Elegia del fare. 8 – Le scuole

In attesa di capire come il MIUR pensa di dare vita ad azioni coordinate di digitalizzazione delle scuole (nel “Piano Crescita Digitale” se ne parla pochino, mi pare), fortunatamente abbiamo centinaia e centinaia di istituti che si organizzano per offrire al sistema (insegnanti, studenti, famiglie) un “minimo sindacale” di innovazione tecnologica finalizzata a costruire comunità e reti di relazione digitale.
La presenza o meno di “e-Leaders” (un/a Preside, un/a o più insegnanti) rappresenta l’elemento capace di fare la differenza: si parte su base più o meno volontaristica, affidandosi alla capacità di contagio (una sorta di azione virale finalizzata a raccogliere consenso e adesione).
scuola-digitaleMolto spesso l’innovazione è spinta dagli studenti, i quali giustamente “reclamano” una scuola non troppo dissimile da tutto il resto della realtà sociale. Nascono e si diffondono communities di studenti e insegnanti “always on”, sfruttando social media generalisti (Facebook, anche attraverso gruppi chiusi o segreti, Whatsapp) o piattaforme consolidate di “social classroom”. Nascono e si diffondono comunità di pratica “di materia”, dove decine di insegnanti anche geograficamente distanti fra loro condividono conoscenza, materiali didattici, idee, esperienze.
Il tutto secondo le “non regole” dello Shadow IT: tutto sfugge ai censimenti, alle rilevazioni del MIUR o dei vari osservatori che a vario titolo si occupano di scuola digitale. Ma questo “tutto” esiste, molto spesso è finanziato dalle famiglie degli studenti, e funziona benissimo.
Con tanto di testi digitali “alternativi e clandestini”, dispense postate, compiti di gruppo svolti utilizzando strumenti di collaboration, contenuti multimediali scaricati in quantità industriale.
A voler vedere il bicchiere mezzo pieno, tutto benissimo: queste reti si diffondono, il passaparola degli studenti e delle famiglie favorisce il contagio, nascono nuovi adopters, e il gioco è fatto.
Il “fare” contrapposto al “facciamo convegni per fare il punto della situazione”.
Ottimo.

Peccato che invece il bicchiere sia vuoto molto più che a metà: non è possibile che questa “Scuola 2.0” debba vivere in condizioni di quasi clandestinità, che le statistiche ufficiali non rilevino questi fenomeni non riconoscendoli come reali. Nonostante alcune piattaforme di social classroom siano commercializzate anche attraverso il MEPI, marketplace specifico per il mondo della scuola, e siano state presentate ufficialmente al MIUR.
Peccato che il bicchiere sia molto vuoto soprattutto perché non è possibile affidarsi sempre e solo alla buona volontà e all’entusiasmo di singoli e-Leaders, creando involontariamente scuole di serie A e di serie B. Anche perché (basta essere genitore di un ragazzo in età scolastica per rendersene conto) si sta diffondendo una sorta di orientamento alla scelta dell’istituto dove iscrivere i propri figli anche sulla base della disponibilità di strumenti e iniziative “2.0” più o meno clandestine.

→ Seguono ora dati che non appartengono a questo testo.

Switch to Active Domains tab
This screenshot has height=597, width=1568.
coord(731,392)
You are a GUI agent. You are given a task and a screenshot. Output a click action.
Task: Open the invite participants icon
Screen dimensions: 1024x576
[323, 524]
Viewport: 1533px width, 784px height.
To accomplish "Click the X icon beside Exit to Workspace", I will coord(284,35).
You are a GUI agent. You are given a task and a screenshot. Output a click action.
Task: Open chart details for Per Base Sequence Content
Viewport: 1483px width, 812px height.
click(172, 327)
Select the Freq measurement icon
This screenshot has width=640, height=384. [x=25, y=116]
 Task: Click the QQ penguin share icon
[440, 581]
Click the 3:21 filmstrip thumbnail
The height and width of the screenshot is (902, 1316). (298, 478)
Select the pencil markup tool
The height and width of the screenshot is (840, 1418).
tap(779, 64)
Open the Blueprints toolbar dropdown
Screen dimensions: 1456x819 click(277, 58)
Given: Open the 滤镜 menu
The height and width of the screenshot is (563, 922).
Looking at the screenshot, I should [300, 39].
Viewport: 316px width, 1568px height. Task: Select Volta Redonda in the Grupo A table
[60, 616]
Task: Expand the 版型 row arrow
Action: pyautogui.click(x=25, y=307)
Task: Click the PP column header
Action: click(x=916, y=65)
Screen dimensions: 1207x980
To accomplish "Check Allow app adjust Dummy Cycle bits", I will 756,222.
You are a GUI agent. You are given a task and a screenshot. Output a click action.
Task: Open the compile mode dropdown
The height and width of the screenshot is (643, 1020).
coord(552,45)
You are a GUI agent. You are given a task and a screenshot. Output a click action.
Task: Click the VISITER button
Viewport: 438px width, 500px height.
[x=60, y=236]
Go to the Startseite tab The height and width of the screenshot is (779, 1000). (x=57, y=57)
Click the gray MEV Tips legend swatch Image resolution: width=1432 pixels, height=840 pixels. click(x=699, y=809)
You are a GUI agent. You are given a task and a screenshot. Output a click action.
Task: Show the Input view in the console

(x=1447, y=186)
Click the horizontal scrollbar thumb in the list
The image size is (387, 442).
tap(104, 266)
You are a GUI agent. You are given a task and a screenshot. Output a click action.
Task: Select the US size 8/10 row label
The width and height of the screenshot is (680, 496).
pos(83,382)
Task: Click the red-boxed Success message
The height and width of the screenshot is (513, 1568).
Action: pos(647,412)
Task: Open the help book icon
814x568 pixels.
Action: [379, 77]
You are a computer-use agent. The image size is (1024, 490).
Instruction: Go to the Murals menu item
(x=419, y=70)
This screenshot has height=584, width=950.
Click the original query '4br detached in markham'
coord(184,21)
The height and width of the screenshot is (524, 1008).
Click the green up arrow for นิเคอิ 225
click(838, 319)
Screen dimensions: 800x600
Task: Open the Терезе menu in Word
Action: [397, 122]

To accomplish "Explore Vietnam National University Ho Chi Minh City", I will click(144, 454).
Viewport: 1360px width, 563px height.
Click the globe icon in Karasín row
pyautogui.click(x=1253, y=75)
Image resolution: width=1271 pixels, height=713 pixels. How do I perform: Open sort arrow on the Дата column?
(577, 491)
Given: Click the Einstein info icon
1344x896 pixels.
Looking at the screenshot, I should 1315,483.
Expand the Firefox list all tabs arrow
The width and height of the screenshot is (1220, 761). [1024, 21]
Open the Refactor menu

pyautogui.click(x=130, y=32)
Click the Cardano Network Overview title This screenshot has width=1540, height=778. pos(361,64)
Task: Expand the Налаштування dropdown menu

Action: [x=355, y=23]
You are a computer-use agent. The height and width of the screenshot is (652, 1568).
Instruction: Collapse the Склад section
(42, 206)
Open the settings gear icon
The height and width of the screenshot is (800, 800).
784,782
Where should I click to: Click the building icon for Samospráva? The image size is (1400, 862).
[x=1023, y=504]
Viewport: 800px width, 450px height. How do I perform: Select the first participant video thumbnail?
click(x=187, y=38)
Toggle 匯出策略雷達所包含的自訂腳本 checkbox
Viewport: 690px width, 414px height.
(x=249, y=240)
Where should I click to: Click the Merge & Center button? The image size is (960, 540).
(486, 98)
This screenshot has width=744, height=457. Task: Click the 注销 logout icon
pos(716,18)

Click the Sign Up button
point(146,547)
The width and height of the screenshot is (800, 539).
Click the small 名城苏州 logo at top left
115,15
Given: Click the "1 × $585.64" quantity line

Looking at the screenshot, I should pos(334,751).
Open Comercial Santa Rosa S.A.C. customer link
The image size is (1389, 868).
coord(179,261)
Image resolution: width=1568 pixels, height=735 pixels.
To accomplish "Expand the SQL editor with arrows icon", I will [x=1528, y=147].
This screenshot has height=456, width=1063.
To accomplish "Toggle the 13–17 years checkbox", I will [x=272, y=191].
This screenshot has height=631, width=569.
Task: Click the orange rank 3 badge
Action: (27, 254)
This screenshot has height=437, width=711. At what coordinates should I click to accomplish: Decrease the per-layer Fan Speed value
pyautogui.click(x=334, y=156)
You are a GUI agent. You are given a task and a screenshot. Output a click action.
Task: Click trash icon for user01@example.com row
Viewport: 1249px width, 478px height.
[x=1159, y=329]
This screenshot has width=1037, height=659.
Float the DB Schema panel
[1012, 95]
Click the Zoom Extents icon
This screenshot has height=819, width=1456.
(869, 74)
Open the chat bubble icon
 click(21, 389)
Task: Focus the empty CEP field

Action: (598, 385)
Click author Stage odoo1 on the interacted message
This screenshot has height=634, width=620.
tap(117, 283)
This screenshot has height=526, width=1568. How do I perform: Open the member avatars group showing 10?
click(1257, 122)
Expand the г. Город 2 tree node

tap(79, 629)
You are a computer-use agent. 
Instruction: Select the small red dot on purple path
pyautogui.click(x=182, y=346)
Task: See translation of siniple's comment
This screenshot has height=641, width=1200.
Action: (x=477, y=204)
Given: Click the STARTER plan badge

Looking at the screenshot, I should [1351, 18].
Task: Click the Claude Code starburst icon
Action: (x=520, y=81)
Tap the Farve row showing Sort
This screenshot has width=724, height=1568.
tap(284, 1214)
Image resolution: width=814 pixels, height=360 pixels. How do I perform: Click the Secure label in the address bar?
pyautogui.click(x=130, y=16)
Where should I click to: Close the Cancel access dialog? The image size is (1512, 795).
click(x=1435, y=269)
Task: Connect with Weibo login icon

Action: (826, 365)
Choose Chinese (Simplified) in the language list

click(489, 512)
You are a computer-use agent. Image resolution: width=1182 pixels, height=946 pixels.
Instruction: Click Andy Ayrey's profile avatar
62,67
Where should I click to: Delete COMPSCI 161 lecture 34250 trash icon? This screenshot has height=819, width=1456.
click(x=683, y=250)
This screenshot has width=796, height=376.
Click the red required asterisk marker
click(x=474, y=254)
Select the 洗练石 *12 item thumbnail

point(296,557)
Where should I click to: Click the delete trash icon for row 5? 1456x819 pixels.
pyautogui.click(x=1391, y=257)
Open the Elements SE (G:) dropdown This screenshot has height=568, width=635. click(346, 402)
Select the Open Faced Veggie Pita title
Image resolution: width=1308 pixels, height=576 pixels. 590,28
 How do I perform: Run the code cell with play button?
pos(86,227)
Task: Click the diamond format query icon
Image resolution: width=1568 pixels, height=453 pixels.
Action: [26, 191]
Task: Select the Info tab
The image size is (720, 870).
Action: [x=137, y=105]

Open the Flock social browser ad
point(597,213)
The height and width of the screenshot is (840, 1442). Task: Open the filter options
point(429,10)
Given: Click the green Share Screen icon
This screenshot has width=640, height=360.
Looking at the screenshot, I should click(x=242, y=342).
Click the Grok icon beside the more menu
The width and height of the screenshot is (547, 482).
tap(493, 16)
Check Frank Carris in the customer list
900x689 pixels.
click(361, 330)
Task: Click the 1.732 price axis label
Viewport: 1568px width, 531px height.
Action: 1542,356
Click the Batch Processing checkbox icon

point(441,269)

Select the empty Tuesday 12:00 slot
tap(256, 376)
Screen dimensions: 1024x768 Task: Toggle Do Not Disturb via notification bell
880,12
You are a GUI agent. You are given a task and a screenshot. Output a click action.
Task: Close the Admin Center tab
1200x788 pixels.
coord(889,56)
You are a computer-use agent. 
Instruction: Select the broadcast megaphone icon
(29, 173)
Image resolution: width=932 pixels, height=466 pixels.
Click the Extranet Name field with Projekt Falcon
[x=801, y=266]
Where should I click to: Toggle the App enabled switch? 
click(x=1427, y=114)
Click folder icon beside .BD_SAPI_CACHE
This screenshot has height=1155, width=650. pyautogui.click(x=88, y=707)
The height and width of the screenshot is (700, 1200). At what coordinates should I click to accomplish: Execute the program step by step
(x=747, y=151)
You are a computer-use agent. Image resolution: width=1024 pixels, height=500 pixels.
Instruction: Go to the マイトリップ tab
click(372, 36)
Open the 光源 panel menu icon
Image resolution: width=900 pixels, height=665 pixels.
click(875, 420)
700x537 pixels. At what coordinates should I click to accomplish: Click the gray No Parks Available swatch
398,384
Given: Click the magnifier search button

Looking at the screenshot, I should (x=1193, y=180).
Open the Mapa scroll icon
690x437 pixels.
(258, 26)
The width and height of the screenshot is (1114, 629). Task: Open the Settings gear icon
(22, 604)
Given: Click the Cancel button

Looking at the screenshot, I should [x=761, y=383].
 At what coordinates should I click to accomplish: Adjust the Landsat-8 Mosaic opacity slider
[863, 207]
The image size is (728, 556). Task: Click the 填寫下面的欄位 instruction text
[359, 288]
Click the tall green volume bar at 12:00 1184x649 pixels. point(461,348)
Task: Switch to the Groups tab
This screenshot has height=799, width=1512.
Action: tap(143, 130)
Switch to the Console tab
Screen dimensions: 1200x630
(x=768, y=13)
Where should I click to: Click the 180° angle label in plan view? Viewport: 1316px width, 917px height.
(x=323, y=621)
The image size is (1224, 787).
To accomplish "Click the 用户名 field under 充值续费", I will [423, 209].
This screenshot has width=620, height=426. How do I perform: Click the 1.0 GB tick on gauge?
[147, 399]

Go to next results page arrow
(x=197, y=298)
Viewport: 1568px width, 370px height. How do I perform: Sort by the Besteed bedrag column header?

Il MIUR e gli Uffici Scolastici Regionali devono investire in sensibilizzazione e formazione degli insegnanti.  Per il resto c’è il mercato, c’è la disponibilità delle famiglie di supportare finanziariamente le iniziative (purchè valide) esattamente come già fanno per pagare carta (fotocopie e/o igienica, ahimé) e altre necessità quotidiane di istituti scolastici sempre più in difficoltà.
C’è il problema della connettività nelle scuole e del Wi-Fi: e siamo in attesa dei più volte annunciati bandi MIUR.
Forse c’è anche qualche problema di privacy, anche se le “vere” piattaforme di social classroom sono assolutamente in regola.

Soprattutto, c’è il problema dei nostri figli. I quali continuano a non capire come mai la scuola sia un “altrove” rispetto al mondo reale.
Un grosso grazie agli e-Leaders, a quegli insegnanti che si sono dati da fare e che ci hanno creduto. Anche questo, è “Fare”.